---
title: Sixty-six commits and the commands that didn't survive
teaser: 'In week two of building a management system with Claude Code, I created fifteen
  commands in a day. By the end of the week, I''d deleted three of them.

  '
tags: claude code,ai,artificial intelligence,management,gtd,productivity
author: Rob Whittaker
published_on: 2026-04-08
---

## Sixty-six commits and the commands that didn't survive

Last week, I wrote about [building a management system
with Claude Code in a week][week-1]. That post covered
the foundation:

- meeting transcripts,
- daily logs,
- a `/morning` command that pulls everything together.

By the end of week one, I had something useful. Week two
is where I found out what "useful" actually meant.

Sixty-six commits in seven days. Fifteen commands created.
Three deleted. The system grew, then pruned itself.

◆ Information provided:
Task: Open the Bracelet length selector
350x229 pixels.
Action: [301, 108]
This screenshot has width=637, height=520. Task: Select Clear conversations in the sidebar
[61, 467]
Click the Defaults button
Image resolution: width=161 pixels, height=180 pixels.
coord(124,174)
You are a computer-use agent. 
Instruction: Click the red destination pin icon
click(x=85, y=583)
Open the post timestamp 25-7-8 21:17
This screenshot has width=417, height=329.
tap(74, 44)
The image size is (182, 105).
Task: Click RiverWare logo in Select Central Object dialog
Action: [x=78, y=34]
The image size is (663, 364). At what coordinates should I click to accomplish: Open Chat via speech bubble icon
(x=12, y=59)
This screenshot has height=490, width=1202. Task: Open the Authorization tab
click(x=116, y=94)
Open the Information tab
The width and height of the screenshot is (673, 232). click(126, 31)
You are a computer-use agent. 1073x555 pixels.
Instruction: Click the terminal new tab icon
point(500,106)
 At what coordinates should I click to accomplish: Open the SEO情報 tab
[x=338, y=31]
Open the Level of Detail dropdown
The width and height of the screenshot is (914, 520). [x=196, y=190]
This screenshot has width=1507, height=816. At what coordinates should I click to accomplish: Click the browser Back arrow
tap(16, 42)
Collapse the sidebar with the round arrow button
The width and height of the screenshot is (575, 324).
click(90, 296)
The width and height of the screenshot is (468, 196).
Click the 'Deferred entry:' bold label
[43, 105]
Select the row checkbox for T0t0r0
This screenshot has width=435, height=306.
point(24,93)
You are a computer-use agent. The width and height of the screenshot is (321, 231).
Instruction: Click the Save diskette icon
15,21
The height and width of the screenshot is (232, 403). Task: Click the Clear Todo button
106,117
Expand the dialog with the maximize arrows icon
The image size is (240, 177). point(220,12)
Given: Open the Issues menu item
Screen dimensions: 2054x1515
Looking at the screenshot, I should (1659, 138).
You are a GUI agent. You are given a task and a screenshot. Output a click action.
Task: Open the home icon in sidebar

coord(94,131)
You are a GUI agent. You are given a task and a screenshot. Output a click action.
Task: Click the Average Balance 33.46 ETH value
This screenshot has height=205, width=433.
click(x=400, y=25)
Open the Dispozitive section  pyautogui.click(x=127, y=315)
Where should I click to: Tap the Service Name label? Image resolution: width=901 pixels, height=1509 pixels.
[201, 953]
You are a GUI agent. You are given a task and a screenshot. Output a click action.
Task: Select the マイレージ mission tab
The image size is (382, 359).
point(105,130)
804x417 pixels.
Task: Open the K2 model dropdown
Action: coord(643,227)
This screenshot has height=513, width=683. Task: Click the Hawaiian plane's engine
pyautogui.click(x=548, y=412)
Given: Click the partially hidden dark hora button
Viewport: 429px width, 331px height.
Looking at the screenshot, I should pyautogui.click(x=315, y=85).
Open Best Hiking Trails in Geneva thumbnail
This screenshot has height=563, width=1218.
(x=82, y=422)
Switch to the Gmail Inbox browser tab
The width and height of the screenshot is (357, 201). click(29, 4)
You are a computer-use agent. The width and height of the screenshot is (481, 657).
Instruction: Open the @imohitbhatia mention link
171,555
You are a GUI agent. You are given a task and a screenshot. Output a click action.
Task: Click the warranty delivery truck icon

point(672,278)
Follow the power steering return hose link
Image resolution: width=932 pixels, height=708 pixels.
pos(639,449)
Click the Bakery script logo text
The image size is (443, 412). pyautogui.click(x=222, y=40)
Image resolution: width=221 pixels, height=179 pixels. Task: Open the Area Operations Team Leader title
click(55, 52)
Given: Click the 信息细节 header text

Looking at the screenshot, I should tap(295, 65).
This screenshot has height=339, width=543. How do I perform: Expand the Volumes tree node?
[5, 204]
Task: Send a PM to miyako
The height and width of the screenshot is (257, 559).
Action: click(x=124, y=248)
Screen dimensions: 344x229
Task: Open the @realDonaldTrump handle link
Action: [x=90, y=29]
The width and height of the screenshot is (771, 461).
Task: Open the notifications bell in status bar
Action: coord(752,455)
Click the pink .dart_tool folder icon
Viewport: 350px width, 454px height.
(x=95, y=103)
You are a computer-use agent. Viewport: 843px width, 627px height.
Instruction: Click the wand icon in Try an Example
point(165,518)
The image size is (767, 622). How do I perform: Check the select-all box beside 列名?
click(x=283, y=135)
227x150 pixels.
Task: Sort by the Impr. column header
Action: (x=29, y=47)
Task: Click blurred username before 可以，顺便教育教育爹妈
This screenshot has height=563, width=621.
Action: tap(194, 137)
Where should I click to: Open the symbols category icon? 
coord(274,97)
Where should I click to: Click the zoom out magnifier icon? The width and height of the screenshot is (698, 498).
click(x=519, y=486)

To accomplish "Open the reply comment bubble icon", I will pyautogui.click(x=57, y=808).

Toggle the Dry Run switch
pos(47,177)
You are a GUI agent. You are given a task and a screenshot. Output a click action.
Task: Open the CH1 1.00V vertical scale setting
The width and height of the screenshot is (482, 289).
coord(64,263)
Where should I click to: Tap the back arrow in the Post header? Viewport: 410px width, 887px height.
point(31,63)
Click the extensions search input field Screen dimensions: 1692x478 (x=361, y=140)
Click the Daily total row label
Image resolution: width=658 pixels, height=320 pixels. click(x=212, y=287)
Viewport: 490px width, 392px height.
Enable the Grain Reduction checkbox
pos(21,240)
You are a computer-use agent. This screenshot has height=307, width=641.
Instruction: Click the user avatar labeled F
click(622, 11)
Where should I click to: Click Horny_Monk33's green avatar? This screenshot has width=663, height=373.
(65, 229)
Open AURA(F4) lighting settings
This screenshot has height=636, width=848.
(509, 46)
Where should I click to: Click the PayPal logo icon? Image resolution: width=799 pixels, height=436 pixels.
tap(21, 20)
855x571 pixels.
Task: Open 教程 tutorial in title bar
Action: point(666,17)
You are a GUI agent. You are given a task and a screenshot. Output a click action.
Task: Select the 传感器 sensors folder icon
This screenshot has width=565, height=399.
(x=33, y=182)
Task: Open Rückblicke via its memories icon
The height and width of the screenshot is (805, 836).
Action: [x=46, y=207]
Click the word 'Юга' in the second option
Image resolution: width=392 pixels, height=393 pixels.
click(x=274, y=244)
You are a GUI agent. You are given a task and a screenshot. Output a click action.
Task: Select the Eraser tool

◆ Exercise instructions:
[A] In the post about building a management system with Claude Code, how many commits were made during week two?
[B] Carry on with the post about building a management system with Claude Code, picking up after its final sentence.

◆ Written answers:
[A] Sixty-six commits.

[B]
## Tuesday: the explosion

Tuesday was the most productive day I've had with this
system. I made twenty-eight commits. The morning started
with refactoring my goals into concrete project files. By
lunchtime, I'd created `/inbox`, a command to process my
Things inbox one item at a time, following the GTD
clarify-and-organise workflow.

The `/inbox` command was ambitious. It identified whether
an item was a project or a single action. It created
Things tasks, support files, and Trello cards in one
operation. It detected duplicates. It had a `--dry-run`
flag. By the afternoon I'd:

- added single-item processing,
- an "already-actioned" flow for items I'd dealt with but
  hadn't tracked,
- and inline project creation, so I didn't have to break
  out of the processing loop.

Then came `/delegate`, a Slack-based delegation command
that sent a message, created a waiting task, and set a
follow-up deadline. And `/waiting`, a simpler version for
things that didn't need a Slack message.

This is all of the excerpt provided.